╭─ SUPPLIED INFORMATION
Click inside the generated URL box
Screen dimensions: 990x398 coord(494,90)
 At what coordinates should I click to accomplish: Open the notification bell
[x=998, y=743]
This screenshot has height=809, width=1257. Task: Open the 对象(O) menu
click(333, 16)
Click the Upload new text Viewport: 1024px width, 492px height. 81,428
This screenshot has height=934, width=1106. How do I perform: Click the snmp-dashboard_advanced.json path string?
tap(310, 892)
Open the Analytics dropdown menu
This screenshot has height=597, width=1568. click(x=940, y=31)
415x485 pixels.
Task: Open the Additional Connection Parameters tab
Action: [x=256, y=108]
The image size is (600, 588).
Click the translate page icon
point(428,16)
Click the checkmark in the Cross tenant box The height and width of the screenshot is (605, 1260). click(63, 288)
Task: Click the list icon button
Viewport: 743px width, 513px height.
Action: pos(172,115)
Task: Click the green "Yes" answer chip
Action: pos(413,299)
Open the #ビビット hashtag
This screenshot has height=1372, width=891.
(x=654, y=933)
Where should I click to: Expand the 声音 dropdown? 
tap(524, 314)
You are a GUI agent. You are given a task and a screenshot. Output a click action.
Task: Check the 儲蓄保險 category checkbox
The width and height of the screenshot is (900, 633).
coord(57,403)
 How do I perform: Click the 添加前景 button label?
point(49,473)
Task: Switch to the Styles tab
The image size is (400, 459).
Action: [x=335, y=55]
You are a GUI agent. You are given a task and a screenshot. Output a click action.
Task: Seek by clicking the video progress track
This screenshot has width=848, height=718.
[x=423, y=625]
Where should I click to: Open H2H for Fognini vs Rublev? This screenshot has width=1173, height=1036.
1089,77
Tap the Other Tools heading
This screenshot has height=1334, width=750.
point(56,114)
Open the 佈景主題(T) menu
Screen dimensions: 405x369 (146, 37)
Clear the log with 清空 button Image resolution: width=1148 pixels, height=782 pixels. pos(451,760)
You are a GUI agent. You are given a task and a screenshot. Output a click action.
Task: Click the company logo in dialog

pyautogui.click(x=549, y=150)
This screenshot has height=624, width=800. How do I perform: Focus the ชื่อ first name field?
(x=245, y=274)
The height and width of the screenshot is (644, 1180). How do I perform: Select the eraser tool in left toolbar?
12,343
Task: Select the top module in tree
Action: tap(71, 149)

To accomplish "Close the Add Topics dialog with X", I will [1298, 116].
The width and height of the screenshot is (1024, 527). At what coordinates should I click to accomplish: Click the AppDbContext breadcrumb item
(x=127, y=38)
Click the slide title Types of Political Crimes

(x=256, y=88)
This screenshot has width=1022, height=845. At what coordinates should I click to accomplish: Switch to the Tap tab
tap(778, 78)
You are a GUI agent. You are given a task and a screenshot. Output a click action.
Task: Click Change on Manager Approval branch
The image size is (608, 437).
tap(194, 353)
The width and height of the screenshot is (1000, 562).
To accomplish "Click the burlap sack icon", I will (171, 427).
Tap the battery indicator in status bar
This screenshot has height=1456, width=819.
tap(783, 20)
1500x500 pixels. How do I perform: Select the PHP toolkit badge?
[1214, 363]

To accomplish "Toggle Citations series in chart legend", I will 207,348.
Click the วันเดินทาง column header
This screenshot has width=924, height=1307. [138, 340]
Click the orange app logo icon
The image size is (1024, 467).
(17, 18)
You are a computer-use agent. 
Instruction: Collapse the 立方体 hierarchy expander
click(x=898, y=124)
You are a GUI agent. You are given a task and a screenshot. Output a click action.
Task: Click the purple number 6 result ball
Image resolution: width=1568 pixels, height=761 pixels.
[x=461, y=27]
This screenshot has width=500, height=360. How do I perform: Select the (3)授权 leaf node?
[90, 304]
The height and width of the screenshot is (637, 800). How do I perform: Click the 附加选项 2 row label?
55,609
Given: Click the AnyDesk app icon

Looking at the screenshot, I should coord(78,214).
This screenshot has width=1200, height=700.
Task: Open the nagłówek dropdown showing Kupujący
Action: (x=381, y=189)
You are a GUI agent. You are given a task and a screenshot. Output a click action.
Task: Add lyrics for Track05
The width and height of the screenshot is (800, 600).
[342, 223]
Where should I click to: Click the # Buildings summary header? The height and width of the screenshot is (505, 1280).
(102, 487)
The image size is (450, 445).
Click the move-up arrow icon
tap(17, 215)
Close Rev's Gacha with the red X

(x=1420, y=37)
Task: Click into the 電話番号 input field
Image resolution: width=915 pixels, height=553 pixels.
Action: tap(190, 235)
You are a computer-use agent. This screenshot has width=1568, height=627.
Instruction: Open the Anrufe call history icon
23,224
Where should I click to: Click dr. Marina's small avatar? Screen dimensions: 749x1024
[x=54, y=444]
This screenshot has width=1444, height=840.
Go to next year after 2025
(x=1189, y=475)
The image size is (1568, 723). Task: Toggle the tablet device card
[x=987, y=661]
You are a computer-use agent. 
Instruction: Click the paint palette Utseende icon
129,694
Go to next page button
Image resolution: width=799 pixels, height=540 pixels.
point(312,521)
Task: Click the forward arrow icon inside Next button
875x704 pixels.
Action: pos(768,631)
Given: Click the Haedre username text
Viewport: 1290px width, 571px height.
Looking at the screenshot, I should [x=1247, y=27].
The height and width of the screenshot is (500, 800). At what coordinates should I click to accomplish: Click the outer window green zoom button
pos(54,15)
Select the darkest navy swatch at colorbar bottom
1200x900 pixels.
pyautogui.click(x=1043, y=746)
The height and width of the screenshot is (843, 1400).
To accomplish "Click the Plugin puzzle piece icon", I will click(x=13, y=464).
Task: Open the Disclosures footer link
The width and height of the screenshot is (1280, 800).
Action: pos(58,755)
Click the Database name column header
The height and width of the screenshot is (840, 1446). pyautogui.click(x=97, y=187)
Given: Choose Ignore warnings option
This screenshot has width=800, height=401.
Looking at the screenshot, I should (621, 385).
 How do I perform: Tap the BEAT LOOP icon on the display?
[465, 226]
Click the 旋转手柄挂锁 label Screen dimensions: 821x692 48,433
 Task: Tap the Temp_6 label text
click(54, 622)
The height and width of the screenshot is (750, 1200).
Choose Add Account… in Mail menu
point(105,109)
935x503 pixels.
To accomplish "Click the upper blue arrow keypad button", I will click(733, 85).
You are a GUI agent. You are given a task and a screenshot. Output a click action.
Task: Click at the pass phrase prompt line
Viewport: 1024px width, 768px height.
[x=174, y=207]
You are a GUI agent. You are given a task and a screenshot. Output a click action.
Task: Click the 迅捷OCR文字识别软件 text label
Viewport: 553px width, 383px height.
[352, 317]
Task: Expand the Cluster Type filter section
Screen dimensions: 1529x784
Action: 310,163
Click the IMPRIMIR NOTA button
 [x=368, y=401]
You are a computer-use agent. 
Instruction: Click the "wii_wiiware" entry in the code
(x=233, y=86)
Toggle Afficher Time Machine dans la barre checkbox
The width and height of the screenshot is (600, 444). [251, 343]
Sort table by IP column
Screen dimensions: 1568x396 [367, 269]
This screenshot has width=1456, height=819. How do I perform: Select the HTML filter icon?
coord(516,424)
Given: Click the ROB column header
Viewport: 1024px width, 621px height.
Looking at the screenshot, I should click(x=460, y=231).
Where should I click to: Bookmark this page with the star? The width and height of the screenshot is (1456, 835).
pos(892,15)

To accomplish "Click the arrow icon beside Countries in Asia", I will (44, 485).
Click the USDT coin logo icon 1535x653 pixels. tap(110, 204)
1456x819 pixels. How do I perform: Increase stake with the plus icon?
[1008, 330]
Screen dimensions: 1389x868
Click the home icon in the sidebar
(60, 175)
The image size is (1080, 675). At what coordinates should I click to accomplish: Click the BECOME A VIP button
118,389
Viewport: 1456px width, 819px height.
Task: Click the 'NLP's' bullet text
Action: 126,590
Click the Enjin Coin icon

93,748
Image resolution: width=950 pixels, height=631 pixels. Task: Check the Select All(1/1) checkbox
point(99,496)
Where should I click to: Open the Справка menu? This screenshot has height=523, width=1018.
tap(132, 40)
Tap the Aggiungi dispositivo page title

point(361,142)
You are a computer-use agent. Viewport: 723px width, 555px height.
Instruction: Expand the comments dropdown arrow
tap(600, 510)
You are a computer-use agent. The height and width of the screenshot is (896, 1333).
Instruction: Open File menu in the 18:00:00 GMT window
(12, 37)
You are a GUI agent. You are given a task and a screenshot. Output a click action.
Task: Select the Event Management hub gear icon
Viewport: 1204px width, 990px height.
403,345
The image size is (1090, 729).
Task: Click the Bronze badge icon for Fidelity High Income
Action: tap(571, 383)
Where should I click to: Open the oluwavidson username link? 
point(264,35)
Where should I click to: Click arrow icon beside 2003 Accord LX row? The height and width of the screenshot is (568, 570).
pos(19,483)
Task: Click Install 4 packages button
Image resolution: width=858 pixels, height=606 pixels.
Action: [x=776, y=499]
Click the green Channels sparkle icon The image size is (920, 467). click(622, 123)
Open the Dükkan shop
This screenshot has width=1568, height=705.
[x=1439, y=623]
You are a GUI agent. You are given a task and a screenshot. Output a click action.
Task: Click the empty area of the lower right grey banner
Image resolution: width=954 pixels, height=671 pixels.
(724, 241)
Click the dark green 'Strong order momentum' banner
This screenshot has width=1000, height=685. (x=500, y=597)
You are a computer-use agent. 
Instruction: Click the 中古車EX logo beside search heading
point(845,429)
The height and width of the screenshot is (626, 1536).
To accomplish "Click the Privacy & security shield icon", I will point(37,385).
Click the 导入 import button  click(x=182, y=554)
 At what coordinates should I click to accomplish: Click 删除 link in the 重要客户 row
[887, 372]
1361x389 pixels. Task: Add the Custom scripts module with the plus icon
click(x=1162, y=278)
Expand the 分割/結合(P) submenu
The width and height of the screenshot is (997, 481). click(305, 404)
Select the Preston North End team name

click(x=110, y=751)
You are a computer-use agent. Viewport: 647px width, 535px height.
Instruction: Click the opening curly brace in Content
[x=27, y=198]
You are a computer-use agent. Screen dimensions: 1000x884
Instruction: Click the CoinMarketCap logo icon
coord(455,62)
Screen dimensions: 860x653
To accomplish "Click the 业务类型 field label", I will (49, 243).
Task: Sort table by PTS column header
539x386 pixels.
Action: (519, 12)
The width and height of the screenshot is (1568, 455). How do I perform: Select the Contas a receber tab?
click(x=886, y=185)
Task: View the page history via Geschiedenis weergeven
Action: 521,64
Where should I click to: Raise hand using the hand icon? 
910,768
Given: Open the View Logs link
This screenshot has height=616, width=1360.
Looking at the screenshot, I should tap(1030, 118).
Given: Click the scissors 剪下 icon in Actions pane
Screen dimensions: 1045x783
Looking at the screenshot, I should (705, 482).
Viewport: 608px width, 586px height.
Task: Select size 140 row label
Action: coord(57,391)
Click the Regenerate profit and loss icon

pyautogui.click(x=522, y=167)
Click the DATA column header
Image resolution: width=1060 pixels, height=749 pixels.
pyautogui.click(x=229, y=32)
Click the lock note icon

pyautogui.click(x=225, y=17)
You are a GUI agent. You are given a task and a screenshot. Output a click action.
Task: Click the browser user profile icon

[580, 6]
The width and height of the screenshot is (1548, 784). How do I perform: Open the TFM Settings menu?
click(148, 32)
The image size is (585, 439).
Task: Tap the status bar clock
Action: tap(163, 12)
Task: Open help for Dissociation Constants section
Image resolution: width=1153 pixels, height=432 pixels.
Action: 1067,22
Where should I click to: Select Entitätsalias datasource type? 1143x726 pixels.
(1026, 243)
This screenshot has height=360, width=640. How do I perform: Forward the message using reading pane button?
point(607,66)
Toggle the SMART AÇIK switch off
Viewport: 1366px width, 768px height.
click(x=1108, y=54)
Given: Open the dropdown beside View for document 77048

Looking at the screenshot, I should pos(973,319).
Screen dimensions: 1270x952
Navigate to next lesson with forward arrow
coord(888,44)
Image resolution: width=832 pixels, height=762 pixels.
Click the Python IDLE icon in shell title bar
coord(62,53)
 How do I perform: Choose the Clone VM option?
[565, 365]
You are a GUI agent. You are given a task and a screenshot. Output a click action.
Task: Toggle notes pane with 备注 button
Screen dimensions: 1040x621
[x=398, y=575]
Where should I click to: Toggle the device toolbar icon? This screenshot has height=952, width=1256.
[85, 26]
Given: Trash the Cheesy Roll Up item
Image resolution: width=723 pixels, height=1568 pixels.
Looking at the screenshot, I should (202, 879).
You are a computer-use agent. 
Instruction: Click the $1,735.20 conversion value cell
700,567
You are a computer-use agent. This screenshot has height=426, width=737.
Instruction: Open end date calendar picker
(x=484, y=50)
╰─
INSTRUCTIONS TO FOLLOW =
Could you filter the material above and copy each line that holds the word "section"?

EXERCISE ANSWER =
Task: Expand the Cluster Type filter section
Task: Open help for Dissociation Constants section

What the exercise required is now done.